■ LISTED RECORDS:

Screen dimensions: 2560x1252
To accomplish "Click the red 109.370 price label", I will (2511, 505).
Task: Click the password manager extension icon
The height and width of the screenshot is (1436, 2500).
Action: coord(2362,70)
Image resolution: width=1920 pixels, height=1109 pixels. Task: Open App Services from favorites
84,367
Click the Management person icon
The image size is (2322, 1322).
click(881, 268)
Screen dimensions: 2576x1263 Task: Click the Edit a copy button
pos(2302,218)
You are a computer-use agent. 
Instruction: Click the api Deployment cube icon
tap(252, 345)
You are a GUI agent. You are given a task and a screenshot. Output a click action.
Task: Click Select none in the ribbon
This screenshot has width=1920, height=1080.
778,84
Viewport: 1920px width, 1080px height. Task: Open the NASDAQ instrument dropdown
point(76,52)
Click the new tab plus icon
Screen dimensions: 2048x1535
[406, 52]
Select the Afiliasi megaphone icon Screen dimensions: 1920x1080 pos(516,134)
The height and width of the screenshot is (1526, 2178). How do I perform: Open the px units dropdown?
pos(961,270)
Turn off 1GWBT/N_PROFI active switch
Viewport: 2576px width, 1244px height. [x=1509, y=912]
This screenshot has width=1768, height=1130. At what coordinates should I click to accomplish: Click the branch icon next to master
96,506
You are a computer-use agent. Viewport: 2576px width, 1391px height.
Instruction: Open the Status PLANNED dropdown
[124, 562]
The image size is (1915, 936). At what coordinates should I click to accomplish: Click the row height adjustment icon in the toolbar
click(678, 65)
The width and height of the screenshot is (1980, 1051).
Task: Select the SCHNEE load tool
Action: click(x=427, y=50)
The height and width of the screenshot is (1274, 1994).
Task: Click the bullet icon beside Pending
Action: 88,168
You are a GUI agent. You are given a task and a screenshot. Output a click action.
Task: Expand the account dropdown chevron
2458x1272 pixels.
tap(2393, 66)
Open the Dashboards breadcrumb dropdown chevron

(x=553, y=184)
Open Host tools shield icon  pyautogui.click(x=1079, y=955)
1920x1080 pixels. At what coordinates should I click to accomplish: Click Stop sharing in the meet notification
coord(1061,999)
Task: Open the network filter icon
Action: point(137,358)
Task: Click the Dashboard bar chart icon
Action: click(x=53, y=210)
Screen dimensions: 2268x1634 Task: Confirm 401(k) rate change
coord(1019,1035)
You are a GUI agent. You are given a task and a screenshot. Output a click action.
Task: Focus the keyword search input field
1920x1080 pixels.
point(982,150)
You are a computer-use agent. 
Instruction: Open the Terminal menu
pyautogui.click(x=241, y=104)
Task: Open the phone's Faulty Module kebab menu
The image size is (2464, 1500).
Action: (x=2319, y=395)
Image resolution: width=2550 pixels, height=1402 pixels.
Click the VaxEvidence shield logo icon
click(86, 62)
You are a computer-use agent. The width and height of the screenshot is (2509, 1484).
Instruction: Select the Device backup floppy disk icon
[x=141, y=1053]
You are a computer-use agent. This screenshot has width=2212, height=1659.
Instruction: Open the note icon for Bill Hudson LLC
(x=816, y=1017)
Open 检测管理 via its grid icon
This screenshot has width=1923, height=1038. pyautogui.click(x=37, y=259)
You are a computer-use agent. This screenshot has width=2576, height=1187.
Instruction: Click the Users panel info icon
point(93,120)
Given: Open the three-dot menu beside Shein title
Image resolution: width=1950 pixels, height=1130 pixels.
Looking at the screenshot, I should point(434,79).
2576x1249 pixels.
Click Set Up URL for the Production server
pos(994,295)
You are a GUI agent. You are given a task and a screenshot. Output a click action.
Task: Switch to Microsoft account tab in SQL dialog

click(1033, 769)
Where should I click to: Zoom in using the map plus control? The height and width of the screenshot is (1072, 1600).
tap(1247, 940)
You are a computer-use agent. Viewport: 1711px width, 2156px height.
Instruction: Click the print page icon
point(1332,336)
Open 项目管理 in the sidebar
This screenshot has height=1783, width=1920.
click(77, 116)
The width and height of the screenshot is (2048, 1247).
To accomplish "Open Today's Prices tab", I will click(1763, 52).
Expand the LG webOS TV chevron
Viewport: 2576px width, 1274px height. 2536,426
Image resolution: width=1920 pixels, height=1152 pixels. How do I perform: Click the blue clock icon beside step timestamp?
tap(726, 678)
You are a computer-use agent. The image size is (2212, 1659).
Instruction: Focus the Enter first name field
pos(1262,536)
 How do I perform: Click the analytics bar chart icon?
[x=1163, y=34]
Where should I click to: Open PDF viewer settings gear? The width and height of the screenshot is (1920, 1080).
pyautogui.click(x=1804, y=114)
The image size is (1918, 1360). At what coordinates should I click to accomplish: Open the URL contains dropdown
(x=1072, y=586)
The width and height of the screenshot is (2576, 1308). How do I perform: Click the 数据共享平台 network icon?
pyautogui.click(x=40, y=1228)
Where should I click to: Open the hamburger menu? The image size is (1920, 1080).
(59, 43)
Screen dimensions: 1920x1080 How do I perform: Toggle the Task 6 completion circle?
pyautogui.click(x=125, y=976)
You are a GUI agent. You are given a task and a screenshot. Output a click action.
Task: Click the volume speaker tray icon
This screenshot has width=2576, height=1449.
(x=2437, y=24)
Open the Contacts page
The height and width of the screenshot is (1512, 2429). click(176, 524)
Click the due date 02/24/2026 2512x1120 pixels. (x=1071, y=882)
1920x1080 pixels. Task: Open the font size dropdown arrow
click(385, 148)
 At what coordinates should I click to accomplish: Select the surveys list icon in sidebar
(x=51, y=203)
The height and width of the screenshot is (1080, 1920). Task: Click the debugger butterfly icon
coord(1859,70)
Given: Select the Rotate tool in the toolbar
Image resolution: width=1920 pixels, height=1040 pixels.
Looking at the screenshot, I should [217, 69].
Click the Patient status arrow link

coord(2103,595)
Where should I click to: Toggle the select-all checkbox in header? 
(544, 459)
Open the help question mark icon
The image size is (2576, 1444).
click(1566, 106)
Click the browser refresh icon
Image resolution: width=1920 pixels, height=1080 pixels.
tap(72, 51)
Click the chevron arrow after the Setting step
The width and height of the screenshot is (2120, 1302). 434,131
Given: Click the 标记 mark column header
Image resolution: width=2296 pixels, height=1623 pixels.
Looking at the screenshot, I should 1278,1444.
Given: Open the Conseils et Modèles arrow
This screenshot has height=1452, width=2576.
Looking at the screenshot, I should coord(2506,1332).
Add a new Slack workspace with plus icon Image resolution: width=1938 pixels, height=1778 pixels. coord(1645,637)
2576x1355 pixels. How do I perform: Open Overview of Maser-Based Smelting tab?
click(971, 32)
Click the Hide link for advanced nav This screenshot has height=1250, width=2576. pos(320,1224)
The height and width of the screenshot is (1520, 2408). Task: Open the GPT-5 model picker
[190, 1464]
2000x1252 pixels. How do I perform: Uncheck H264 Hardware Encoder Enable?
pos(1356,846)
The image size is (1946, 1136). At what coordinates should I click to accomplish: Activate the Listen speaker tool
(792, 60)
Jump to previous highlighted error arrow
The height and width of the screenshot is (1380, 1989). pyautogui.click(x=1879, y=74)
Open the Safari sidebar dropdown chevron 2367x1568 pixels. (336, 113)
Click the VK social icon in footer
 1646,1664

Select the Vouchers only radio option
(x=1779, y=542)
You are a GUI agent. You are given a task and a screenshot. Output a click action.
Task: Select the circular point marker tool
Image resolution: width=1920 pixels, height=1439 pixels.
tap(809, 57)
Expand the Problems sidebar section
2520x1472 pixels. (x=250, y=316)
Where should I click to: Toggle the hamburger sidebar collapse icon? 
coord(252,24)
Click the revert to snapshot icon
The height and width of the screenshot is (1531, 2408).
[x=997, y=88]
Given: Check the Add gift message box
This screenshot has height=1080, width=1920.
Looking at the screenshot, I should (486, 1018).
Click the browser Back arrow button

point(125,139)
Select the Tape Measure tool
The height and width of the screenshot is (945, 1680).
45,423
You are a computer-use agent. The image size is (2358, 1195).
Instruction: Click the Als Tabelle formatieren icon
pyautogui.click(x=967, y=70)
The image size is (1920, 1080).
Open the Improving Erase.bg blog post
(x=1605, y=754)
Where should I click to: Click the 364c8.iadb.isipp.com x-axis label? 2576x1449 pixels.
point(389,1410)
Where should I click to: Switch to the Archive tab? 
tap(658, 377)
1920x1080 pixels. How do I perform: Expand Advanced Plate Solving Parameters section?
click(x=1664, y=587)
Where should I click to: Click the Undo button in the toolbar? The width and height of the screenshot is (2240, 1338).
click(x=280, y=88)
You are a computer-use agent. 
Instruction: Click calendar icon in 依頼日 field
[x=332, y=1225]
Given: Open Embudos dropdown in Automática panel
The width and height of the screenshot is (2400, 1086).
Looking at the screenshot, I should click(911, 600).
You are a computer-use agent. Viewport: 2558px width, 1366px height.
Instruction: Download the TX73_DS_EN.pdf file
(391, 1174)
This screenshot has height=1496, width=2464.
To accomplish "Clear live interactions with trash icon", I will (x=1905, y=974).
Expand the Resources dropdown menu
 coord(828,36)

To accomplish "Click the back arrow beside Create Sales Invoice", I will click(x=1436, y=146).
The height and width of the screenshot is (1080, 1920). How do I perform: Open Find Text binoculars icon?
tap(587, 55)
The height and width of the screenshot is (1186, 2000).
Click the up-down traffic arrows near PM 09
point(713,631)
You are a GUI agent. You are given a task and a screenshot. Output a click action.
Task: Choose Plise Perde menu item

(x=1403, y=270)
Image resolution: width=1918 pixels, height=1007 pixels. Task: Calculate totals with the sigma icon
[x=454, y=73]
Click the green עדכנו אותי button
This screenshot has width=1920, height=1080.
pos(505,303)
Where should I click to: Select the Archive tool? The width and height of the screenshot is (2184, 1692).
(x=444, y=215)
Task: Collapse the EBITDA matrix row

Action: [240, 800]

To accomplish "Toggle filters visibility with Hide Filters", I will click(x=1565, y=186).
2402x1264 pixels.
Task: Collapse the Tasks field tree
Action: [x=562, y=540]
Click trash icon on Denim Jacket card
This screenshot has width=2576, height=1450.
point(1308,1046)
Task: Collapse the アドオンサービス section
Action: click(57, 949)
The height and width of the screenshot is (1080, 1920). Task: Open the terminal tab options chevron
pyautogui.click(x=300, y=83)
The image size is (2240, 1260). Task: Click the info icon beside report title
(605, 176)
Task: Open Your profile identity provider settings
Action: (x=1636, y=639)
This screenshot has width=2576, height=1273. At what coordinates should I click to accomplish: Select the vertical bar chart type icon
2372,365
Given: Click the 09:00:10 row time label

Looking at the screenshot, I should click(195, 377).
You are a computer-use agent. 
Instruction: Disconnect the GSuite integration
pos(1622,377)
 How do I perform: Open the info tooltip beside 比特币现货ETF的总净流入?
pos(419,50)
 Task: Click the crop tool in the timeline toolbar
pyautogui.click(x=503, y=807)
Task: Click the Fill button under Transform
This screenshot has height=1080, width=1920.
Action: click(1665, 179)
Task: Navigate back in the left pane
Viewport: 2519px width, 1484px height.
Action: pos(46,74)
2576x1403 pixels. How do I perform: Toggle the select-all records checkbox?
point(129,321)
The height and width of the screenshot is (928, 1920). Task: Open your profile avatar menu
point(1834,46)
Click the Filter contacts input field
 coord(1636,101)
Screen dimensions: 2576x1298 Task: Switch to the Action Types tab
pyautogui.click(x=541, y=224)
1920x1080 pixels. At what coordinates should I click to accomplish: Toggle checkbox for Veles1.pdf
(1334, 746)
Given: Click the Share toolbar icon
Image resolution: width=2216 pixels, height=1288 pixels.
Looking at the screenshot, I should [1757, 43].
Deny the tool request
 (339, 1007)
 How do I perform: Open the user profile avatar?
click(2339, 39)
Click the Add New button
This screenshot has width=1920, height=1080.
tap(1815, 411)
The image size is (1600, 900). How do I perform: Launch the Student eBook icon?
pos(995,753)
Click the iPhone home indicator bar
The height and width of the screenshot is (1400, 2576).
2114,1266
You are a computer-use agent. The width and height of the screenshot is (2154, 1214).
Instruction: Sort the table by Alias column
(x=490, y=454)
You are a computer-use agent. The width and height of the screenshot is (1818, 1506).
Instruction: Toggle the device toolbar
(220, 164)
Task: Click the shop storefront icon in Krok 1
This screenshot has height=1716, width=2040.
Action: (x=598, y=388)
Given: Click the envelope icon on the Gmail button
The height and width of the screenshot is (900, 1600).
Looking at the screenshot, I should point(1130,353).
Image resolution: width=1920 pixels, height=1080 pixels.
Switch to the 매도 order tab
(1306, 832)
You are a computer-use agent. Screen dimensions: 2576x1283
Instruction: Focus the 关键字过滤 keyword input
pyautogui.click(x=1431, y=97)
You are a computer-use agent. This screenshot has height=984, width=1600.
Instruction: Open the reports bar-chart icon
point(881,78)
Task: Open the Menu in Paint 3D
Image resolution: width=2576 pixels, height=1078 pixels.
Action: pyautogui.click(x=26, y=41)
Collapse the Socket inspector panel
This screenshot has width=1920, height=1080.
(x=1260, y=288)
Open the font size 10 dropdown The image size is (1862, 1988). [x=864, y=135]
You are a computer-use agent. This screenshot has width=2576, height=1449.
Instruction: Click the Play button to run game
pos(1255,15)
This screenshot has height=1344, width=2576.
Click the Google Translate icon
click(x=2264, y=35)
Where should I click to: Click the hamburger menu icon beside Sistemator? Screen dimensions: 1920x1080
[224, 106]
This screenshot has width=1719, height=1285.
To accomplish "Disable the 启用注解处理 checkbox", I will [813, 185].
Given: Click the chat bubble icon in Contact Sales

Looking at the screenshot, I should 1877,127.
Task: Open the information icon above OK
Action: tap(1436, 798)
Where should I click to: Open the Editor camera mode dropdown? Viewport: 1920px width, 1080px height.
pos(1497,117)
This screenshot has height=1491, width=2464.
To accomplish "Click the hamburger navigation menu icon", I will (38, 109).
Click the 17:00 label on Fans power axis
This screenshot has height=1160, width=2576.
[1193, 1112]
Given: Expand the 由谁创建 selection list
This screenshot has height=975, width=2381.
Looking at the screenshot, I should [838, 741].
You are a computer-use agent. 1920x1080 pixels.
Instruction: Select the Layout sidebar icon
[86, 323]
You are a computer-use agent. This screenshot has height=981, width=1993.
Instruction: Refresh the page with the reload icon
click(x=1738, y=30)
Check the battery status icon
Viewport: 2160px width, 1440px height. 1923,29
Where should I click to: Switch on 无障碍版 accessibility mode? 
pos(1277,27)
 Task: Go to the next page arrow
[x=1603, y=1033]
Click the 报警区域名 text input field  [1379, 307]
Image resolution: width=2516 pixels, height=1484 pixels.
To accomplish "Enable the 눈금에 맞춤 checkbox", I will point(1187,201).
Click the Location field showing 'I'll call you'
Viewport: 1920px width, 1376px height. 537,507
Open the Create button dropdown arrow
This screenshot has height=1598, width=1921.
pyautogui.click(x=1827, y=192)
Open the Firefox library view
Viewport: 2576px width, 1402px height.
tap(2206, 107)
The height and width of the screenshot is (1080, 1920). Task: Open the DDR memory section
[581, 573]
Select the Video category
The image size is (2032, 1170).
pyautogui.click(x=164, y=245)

■ EXERCISE AIM: Pull every line containing the string "trash" out of the data above and copy it.

■ RESULT BELOW:
To accomplish "Clear live interactions with trash icon", I will (x=1905, y=974).
Click trash icon on Denim Jacket card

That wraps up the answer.